**YOUR TASKS**
a: In the forum thread below, rewrite the paragraph beginning "I'm very new to beekeeping" as a short bulleted list that keeps its main facts.
b: Answer these questions using the forum thread below:
(i) About how many gallons of honey did Stan extract?
(ii) In what containers did Stan keep most of the honey he retained?
(iii) About how much sugared honey does criscojohn say is needed to start the seed for creamed honey?
c: Write out the part of the forum thread below that opens with the words containing "I extracted about" and closes with "sell/gift solid honey.".

# All my honey has turned to sugar



## Nephidoc (Jan 5, 2009)

This is my first year of extracting honey. I've loved the whole experience.
Well maybe not the clean-up. 

I extracted about 8 gallons on 10Sep10. I kept about 4 gallons mostly in quart Mason jars. Almost all of the honey has crystallized. I'm not worried about it but I just feel a bit hesitant to sell/gift solid honey. 

So.... from what I've read this is common, but wow... that was fast!
Is there any way to slow the process?
Realizing this is a supersaturated solution is there a way to heat it slowly and
keep it in-solution?

Thanks for any help you can offer.

Stan


----------



## criscojohn (Sep 11, 2010)

I'm very new to beekeeping, so not sure if my info is accurate. This is our first year collecting honey, too. Ours also seems to want to crystallize. I've been having a devil of a time trying to filter it. We're going to try to make creamed honey with this batch. From what I've read, it's really pretty easy. If your honey is already sugared, you can use some of that as your seed--you just have to break the crystals down to the small size you want for the creamed honey (blender, mortar and pestle--you only need about a pound to start). After you do all the steps and get the final product, it'll stay like that indefinitely--and it looks so much nicer when trying to sell or give as gifts.

[Rows contained in a dataset]
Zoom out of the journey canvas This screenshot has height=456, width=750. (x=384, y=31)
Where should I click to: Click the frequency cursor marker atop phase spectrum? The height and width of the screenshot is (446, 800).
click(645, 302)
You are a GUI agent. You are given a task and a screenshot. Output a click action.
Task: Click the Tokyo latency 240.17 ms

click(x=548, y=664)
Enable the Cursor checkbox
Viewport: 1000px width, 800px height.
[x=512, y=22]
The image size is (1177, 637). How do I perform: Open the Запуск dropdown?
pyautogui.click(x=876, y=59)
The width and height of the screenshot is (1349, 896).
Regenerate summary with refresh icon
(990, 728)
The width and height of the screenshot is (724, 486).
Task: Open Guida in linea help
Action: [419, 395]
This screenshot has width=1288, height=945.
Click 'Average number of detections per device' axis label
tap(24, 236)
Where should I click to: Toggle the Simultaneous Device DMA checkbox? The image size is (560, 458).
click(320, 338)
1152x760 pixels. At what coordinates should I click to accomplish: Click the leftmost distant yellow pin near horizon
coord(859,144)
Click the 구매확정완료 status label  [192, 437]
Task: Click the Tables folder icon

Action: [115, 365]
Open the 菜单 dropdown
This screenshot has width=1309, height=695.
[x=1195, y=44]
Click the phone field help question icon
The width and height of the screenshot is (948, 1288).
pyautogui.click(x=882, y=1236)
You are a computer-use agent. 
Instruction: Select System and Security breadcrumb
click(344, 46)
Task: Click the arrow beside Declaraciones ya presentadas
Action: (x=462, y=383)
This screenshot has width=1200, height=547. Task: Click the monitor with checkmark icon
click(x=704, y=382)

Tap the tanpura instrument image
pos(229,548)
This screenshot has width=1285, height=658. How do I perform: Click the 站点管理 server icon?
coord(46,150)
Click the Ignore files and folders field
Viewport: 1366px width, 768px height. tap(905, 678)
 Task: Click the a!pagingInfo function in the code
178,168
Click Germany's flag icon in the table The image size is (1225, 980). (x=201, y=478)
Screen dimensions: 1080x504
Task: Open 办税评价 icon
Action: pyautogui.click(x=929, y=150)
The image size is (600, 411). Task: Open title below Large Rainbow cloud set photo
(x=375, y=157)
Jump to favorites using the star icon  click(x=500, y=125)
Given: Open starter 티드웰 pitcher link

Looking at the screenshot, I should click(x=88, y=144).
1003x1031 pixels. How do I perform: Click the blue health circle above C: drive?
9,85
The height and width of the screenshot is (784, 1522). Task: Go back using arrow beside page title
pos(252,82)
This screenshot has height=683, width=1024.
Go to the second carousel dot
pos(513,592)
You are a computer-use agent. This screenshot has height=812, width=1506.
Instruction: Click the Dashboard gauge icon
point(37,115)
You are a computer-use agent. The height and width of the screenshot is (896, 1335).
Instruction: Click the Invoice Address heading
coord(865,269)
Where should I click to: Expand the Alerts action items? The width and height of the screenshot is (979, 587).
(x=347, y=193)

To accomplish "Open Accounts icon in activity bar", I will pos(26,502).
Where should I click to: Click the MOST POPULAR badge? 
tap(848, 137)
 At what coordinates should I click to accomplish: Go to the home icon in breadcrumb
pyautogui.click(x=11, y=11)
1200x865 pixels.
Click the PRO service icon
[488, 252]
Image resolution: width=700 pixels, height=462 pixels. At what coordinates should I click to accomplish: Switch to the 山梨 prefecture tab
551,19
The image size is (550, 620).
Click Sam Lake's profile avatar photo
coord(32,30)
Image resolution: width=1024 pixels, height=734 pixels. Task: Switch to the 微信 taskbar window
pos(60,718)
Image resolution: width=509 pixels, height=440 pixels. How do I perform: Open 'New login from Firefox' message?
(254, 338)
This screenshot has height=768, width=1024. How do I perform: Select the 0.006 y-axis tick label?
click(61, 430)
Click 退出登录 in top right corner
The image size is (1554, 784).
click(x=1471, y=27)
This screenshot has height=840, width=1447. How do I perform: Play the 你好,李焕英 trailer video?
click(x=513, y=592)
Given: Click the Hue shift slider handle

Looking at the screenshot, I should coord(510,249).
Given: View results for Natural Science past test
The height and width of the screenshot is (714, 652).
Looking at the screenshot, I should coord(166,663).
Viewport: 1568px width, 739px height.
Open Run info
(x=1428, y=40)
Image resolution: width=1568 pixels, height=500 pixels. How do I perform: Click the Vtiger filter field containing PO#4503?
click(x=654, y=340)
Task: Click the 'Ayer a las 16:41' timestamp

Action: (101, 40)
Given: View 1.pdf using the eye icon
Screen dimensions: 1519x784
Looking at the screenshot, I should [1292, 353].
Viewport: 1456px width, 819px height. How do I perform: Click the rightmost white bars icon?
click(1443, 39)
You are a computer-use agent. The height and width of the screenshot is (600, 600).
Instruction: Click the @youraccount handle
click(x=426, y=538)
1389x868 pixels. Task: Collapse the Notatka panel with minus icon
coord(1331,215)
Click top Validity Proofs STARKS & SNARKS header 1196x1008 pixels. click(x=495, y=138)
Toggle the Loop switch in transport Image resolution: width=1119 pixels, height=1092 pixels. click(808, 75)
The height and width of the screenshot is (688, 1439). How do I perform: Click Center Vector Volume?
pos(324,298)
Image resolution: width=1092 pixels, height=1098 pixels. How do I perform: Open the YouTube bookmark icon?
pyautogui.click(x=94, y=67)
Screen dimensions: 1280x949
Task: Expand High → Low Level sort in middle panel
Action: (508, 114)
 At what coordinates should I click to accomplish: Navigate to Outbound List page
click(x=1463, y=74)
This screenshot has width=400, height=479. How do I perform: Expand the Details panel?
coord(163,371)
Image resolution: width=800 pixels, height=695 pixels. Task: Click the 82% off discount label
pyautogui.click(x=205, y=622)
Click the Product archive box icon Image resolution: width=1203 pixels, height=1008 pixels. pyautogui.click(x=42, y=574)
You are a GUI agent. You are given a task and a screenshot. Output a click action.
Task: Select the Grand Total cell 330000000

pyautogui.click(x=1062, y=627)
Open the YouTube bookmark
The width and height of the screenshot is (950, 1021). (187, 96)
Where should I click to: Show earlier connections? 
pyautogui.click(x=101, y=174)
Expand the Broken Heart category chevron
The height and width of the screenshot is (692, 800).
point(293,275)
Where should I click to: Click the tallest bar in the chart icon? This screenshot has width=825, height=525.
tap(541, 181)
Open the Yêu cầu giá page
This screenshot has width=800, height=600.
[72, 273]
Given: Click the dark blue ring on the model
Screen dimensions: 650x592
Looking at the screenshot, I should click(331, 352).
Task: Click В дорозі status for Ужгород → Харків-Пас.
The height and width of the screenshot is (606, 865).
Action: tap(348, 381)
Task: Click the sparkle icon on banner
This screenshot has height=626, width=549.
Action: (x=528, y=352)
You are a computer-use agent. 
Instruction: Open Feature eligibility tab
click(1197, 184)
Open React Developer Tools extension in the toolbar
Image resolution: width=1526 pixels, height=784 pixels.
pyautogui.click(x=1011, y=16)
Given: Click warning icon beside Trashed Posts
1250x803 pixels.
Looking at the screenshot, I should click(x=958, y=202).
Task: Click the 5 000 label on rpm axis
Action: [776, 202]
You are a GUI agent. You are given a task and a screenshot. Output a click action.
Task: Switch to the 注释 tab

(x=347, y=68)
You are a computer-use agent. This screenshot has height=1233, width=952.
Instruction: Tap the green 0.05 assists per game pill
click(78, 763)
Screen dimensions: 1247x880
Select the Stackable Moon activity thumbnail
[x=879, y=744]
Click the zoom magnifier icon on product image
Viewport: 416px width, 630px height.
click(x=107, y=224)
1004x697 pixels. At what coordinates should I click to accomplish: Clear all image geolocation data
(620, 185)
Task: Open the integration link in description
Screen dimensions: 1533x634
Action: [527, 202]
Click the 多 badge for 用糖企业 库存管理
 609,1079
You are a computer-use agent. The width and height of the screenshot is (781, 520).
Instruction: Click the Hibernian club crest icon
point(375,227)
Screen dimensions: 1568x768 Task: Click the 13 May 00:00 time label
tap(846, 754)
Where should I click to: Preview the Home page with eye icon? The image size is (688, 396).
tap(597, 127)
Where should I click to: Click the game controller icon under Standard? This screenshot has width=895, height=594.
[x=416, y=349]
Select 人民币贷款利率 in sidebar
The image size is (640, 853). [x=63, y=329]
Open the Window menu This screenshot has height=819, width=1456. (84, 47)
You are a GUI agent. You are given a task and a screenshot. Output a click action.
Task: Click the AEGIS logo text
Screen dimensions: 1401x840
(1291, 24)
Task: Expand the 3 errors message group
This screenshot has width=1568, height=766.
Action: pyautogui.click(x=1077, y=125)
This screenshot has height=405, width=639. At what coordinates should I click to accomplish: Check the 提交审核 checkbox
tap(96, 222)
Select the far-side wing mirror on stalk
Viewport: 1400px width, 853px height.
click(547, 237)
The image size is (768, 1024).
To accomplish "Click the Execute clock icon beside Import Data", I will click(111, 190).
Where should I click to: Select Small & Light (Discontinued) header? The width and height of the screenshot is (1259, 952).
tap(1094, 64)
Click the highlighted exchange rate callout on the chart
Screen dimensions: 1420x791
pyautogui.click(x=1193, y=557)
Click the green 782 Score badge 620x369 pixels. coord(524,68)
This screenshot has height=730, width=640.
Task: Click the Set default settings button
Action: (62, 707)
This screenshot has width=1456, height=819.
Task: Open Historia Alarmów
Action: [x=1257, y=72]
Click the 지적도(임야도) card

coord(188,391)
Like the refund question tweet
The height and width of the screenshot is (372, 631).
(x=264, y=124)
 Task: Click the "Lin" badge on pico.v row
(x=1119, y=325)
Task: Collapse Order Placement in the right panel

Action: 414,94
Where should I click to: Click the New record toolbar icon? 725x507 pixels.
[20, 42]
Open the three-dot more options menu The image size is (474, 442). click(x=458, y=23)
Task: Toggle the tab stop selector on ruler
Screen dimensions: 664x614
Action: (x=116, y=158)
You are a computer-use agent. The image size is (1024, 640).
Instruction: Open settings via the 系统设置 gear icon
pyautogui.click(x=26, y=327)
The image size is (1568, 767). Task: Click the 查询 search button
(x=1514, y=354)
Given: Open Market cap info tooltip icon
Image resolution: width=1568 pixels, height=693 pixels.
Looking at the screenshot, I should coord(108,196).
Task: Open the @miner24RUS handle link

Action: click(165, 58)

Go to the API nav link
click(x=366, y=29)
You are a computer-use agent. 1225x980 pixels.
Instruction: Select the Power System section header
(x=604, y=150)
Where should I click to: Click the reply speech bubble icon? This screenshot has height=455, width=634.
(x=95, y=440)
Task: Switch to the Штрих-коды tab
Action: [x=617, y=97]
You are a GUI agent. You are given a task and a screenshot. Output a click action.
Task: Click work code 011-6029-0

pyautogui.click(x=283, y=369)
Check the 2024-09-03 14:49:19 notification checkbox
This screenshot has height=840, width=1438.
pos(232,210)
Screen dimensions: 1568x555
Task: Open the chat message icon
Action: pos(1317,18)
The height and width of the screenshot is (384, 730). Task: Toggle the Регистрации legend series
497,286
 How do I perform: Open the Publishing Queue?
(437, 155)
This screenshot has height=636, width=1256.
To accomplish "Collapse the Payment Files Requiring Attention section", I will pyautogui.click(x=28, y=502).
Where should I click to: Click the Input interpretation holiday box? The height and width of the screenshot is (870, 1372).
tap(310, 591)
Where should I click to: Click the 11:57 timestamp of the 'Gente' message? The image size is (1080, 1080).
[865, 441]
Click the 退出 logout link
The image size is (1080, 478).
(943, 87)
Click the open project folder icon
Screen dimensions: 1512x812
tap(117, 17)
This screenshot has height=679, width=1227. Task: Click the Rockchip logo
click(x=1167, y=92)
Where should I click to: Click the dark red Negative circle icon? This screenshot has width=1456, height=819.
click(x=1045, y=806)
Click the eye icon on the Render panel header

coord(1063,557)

**PER-TASK OUTPUTS**
a:
- The writer is new to beekeeping and is collecting honey for the first time this year.
- Their honey also tends to crystallize and has been very hard to filter.
- They plan to make creamed honey with this batch, which they have read is quite easy.
- Already sugared honey can serve as the seed once its crystals are broken down to the desired small size with a blender or a mortar and pestle. About a pound is enough to start.
- Once finished, creamed honey stays that way indefinitely and looks nicer for selling or giving as gifts.

b:
(i) About 8 gallons.
(ii) Quart Mason jars.
(iii) About a pound.

c:
I extracted about 8 gallons on 10Sep10. I kept about 4 gallons mostly in quart Mason jars. Almost all of the honey has crystallized. I'm not worried about it but I just feel a bit hesitant to sell/gift solid honey.